## Task prompt
Within the records below, reproduce without change the lines from the line that has "Task: Click the NSIS" through the line that has "Task: Open the Mikem Mikem name link", and only those.

## Source records
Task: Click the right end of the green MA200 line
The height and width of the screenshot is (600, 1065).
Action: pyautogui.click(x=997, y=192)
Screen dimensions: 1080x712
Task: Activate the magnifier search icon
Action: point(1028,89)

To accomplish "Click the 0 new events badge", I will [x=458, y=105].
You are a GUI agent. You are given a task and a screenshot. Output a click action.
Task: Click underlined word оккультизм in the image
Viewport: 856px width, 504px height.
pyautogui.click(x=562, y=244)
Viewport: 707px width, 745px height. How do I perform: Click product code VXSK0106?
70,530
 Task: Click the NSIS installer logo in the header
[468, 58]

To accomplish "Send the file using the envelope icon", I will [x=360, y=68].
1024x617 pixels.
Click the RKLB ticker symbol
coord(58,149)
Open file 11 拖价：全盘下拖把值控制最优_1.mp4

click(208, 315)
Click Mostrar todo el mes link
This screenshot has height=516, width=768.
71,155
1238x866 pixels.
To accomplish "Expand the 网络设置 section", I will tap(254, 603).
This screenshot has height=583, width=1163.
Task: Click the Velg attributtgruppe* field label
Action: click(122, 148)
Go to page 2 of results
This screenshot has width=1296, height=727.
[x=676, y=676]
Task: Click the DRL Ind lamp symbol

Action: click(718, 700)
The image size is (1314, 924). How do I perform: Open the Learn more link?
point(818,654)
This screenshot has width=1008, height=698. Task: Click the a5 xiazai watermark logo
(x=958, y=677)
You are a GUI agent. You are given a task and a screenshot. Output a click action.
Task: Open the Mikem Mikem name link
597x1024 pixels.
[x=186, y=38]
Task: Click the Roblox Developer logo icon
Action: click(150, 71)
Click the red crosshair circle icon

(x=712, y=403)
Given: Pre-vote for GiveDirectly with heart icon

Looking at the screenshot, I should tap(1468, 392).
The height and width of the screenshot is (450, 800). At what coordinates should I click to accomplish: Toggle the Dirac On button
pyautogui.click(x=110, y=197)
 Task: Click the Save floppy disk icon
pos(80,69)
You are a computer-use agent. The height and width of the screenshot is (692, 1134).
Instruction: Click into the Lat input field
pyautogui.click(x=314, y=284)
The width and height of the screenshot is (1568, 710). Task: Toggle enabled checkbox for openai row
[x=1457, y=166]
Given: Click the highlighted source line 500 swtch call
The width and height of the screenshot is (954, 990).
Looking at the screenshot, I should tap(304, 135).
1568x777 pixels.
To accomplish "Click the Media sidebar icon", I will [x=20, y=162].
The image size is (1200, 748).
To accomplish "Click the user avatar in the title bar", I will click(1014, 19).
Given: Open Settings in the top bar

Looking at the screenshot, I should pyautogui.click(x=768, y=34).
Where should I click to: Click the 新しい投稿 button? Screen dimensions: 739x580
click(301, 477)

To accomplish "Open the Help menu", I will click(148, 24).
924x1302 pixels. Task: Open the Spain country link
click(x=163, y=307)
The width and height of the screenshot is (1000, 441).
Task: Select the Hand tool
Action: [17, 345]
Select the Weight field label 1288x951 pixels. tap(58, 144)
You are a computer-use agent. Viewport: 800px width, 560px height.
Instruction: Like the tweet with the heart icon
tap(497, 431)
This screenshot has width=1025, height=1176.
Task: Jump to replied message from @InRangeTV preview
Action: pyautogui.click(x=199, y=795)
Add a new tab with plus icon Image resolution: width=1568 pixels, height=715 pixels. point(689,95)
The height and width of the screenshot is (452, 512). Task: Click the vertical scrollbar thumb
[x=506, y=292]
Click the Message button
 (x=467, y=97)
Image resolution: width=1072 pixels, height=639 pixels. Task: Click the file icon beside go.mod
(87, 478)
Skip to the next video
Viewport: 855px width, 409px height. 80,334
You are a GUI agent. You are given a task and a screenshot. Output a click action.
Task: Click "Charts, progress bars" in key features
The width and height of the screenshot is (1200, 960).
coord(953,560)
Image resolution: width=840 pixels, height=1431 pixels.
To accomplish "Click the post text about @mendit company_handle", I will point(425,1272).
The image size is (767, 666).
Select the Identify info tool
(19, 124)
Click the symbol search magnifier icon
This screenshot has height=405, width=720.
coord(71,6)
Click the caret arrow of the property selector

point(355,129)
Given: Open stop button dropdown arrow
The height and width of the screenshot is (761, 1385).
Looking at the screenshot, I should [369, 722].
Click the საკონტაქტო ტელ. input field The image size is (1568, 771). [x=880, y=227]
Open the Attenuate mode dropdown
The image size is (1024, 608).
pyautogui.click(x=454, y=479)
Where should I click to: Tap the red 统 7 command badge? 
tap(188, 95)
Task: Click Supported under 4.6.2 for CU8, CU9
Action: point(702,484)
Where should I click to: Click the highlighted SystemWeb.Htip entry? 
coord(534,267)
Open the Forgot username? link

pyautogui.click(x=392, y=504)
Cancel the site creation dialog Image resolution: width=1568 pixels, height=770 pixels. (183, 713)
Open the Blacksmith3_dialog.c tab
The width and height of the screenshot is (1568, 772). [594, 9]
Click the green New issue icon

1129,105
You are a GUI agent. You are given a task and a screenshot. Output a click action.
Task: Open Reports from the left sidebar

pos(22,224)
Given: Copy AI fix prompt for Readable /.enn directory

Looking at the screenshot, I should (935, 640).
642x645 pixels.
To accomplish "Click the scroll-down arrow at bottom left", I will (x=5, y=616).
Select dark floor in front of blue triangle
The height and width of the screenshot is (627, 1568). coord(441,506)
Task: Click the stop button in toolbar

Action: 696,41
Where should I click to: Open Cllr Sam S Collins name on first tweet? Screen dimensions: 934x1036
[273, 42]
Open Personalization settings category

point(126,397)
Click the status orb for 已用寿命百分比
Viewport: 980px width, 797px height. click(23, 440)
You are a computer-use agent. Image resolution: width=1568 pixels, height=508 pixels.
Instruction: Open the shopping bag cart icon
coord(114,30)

## Response box
 Task: Click the NSIS installer logo in the header
[468, 58]

To accomplish "Send the file using the envelope icon", I will [x=360, y=68].
1024x617 pixels.
Click the RKLB ticker symbol
coord(58,149)
Open file 11 拖价：全盘下拖把值控制最优_1.mp4

click(208, 315)
Click Mostrar todo el mes link
This screenshot has height=516, width=768.
71,155
1238x866 pixels.
To accomplish "Expand the 网络设置 section", I will tap(254, 603).
This screenshot has height=583, width=1163.
Task: Click the Velg attributtgruppe* field label
Action: click(122, 148)
Go to page 2 of results
This screenshot has width=1296, height=727.
[x=676, y=676]
Task: Click the DRL Ind lamp symbol

Action: click(718, 700)
The image size is (1314, 924). How do I perform: Open the Learn more link?
point(818,654)
This screenshot has width=1008, height=698. Task: Click the a5 xiazai watermark logo
(x=958, y=677)
You are a GUI agent. You are given a task and a screenshot. Output a click action.
Task: Open the Mikem Mikem name link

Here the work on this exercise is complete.